### Instrução 1
Transcreva sem alterações os registros desde o início até a linha que contém "coord(962,331)", incluindo ambas as extremidades.

Segundo a prefeitura, o conselho decidiu que um cadastro dos moradores feito por assistentes sociais da prefeitura e usado pela Samarco para pagar indenizações já em curso será usado também para os repasses do dinheiro arrecadado. A data das transferências, no entanto, será decidida apenas depois da próxima reunião, prevista para 15 de fevereiro.

Já o dinheiro que for doado a partir da reunião de anteontem será destinado a contas de poupança de cerca de 170 crianças menores de 12 anos de áreas atingidas. O mesmo destino terá o valor que for arrecadado em leilão de peças doadas ao município, como uma camisa e um agasalho assinados por Zico.

A prefeitura informou na quarta-feira que está disposta a quebrar o sigilo da conta bancária que recebeu as doações, caso seja necessário para a investigação do MP.

### Instrução 2
Segundo o trecho do documento, para quando está prevista a próxima reunião do conselho?

### Dados fornecidos

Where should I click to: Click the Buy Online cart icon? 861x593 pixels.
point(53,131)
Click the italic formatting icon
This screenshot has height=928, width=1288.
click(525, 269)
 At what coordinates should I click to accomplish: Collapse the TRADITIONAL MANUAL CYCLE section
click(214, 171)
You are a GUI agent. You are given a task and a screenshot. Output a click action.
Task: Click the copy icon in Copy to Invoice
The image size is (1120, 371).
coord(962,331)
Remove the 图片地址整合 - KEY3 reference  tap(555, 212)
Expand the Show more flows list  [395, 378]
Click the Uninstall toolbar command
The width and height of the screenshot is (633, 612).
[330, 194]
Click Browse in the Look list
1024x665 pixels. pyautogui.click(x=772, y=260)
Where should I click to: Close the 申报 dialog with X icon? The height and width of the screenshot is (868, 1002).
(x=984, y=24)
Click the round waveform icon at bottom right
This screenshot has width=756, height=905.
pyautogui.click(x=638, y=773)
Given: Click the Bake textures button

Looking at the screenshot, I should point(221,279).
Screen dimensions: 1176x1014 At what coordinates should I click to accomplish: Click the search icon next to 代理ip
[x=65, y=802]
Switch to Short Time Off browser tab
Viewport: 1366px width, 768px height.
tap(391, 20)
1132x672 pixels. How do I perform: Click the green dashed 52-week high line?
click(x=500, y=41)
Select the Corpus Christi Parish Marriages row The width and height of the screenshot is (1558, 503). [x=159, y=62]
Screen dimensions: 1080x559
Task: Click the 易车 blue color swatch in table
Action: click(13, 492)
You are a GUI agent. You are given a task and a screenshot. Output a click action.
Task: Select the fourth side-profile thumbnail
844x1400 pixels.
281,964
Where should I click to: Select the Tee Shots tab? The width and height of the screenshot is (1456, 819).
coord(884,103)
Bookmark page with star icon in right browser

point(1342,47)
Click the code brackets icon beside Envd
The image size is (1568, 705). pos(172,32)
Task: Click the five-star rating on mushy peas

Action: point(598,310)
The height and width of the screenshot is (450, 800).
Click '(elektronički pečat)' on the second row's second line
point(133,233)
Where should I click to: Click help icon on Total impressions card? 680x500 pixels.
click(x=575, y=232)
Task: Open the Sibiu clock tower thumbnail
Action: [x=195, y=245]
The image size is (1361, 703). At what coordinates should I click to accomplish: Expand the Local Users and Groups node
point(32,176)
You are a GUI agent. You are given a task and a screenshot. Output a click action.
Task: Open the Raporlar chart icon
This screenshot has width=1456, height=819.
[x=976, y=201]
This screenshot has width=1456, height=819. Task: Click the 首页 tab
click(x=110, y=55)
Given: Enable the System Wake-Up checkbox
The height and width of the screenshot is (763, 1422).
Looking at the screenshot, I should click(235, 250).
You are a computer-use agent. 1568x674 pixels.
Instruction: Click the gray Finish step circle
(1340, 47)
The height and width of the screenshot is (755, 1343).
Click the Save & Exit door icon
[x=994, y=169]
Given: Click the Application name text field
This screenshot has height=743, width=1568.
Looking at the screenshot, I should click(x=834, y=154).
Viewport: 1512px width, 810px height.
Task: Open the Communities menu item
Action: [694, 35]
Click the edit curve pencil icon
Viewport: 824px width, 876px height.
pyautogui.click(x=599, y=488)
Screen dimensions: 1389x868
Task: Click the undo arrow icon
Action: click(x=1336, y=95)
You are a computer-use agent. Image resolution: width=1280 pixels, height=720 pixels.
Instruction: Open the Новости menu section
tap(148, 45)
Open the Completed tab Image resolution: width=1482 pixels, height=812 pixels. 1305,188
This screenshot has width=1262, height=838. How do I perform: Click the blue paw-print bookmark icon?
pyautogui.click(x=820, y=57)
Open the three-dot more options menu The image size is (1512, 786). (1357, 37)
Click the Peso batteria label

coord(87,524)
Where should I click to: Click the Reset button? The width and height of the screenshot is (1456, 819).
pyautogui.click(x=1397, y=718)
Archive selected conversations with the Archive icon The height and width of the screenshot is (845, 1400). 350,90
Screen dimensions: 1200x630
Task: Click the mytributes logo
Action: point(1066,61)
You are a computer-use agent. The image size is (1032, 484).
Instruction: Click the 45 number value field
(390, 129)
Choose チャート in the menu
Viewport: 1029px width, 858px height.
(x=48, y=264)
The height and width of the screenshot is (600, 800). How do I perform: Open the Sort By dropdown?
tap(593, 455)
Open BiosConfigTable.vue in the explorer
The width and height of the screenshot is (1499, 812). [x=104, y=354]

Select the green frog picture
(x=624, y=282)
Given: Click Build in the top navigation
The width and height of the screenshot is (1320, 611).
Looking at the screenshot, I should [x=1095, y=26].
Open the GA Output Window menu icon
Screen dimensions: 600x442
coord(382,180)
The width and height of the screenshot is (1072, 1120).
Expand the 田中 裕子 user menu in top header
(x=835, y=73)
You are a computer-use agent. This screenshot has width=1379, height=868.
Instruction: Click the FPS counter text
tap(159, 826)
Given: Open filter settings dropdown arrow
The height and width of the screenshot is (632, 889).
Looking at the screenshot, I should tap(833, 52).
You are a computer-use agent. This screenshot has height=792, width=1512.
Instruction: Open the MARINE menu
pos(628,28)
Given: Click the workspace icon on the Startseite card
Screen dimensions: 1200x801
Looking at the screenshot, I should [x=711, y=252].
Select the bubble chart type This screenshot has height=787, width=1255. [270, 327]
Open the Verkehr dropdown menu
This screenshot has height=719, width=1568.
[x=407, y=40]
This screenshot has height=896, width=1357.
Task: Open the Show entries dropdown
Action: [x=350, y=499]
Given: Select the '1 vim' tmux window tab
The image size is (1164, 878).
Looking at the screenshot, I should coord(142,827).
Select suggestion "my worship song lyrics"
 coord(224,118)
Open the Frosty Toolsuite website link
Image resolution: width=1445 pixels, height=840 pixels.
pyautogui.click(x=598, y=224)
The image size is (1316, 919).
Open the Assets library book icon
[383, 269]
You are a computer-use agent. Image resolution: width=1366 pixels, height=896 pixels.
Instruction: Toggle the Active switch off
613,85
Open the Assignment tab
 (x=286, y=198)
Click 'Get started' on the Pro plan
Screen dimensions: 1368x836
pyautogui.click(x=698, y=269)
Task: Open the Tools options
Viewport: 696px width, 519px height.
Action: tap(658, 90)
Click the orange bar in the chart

### Resposta completa 1
Where should I click to: Click the Buy Online cart icon? 861x593 pixels.
point(53,131)
Click the italic formatting icon
This screenshot has height=928, width=1288.
click(525, 269)
 At what coordinates should I click to accomplish: Collapse the TRADITIONAL MANUAL CYCLE section
click(214, 171)
You are a GUI agent. You are given a task and a screenshot. Output a click action.
Task: Click the copy icon in Copy to Invoice
The image size is (1120, 371).
coord(962,331)

### Resposta completa 2
Para 15 de fevereiro.